Ayasofya-i Kebir Camii Şerifi 86 yıllık bir aradan sonra muhteşem bir cemaatle, güzel bir Cuma namazı ile tekrar ibadete açılmış oldu. Türkiye’nin, hatta dünyanın her yanından insanların büyük bir huşu ve heyecanla doldurdukları meydanlar tarihi bir güne tanıklık etti. 86 yıllık esaretten kurtulan Ayasofya değil ona kavuşmaktan menolunan bu cemaatin kendisiydi. O yüzden cemaatin büyük bir hasretle kucaklamak üzere koştuğu Ayasofya bütün vakarıyla, sakinliğiyle, şahitliğiyle gelenleri hasretle karşılıyor gibiydi.
86 yıl, kaç nesil eder?
İnsanlık tarihinde çok uzun bir süre değil gerçi, Ayasofya’nın yaşı için de çok kısa bir süre sayılır. Ama işte, son yüzyıldır bu milletin şahsında bütün bir İslam aleminin düçar olduğu, her bir günü bir asır gibi uzayan bir çilenin zamanı. Bu uzun çilenin bütün ağırlığı Ayasofya’nın o yaşlı ama güçlü gövdesine yüklenmiş gibi. Ama sabırla, dirençle bu yükü taşıdı Ayasofya. Onu tanımayanların, onun mabet vasfını hiçe sayarak, onu ölü, geçmişte kalmış bir nesne gibi gezen turistlerin lakaytlığına, saygısızlığına katlandı yıllarca. Belki her ziyaret eden için değil ama çoğu gezginler için Ayasofya ölü bir mabetti. İşlevine kilit vurulmuş, diri diri tarihe gömülmüş bir mabet. Oysa Ayasofya, içinde Allah’a ibadet edilsin diye, Allah’ın anılsın diye inşa edilmişti.

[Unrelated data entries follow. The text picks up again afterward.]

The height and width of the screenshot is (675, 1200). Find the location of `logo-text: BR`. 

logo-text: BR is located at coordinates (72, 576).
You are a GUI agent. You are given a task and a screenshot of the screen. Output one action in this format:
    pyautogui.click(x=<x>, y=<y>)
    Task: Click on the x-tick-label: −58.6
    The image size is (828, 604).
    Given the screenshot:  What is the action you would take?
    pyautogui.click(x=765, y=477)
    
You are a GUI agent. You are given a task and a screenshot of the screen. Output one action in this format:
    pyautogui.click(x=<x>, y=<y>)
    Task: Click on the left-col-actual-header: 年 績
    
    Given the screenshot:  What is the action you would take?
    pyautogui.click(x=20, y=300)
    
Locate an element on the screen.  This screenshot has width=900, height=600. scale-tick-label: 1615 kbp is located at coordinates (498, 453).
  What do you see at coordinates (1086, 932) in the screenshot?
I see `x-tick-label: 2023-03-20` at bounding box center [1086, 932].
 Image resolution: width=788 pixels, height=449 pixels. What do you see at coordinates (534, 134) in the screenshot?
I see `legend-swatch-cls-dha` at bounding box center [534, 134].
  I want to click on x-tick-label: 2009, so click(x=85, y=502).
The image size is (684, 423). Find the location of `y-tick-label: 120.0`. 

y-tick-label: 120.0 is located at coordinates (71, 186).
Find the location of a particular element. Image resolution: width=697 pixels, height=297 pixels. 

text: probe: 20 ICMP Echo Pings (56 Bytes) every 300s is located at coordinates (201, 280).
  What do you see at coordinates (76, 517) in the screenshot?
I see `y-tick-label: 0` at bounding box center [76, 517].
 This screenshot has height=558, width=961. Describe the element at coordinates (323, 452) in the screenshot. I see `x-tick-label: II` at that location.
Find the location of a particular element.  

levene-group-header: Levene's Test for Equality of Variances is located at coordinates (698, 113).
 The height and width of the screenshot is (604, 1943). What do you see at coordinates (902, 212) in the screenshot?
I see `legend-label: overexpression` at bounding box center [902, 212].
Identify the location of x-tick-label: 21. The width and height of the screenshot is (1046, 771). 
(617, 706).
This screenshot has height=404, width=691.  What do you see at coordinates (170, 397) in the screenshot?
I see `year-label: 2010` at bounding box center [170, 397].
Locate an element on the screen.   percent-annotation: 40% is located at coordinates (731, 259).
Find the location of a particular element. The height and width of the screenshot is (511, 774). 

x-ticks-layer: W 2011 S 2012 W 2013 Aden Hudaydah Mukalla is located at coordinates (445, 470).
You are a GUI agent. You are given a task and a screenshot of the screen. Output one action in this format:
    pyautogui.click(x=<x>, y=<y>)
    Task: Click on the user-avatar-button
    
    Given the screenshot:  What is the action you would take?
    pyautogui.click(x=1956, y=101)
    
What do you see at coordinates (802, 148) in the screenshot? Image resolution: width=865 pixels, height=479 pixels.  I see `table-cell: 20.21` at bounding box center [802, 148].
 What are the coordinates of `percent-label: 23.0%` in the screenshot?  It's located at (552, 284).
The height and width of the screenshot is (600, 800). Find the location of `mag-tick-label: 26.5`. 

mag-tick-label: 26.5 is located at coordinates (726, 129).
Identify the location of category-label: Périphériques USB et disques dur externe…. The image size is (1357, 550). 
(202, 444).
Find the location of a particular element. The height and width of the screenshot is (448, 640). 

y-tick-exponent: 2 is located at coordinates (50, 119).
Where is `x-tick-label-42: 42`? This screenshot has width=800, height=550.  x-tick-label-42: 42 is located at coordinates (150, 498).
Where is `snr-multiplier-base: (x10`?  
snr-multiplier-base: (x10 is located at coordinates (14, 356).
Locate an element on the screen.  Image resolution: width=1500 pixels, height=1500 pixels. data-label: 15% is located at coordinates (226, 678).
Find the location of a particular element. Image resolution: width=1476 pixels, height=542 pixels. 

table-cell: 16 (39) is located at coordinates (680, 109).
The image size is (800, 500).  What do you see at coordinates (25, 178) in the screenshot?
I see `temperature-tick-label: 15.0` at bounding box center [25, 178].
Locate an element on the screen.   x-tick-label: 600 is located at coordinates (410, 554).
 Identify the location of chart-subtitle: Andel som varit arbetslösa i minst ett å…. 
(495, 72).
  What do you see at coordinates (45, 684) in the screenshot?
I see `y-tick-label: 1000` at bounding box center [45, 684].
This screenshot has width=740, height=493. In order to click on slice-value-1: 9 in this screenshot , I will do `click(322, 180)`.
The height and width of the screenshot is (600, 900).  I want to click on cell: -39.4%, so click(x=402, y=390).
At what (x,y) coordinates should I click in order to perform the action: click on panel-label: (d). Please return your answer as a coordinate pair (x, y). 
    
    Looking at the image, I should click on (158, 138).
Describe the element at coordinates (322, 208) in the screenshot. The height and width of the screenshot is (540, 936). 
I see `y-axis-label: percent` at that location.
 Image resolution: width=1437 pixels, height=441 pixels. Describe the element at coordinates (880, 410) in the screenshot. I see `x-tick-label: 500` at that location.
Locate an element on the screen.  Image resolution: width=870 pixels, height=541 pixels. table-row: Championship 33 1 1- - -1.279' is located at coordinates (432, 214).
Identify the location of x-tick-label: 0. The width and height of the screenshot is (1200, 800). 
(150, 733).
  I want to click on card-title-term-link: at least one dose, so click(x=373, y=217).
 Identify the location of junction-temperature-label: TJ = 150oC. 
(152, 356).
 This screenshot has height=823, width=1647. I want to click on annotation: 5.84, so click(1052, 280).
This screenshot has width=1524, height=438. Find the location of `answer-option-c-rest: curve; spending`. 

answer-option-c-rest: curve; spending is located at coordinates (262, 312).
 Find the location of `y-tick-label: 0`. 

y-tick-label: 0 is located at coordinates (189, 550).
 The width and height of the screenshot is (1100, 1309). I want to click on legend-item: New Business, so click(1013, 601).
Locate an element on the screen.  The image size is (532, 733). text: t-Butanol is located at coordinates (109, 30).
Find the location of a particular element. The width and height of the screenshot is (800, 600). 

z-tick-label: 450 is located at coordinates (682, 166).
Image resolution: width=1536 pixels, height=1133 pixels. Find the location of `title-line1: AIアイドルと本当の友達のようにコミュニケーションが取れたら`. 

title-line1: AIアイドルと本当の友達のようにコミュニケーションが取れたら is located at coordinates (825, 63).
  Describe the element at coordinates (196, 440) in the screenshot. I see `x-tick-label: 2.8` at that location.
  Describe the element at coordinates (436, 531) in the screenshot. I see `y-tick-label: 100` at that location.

Onun varlığının mükemmelliği, özgürlüğü zikreden cemaatiyle buluştuğunda gerçekleşebilirdi ve elbette diri diri gömüldüğü hiçbir tarihe sığacak değildi.
Ayasofya kararı vesilesiyle Türkiye’nin ve Müslümanların dünyaya söyleyeceği çok şey var ama söylenecek şeylerin bir kısmı öncelikle sözümona Müslüman dünyaya söylenecektir demiştik.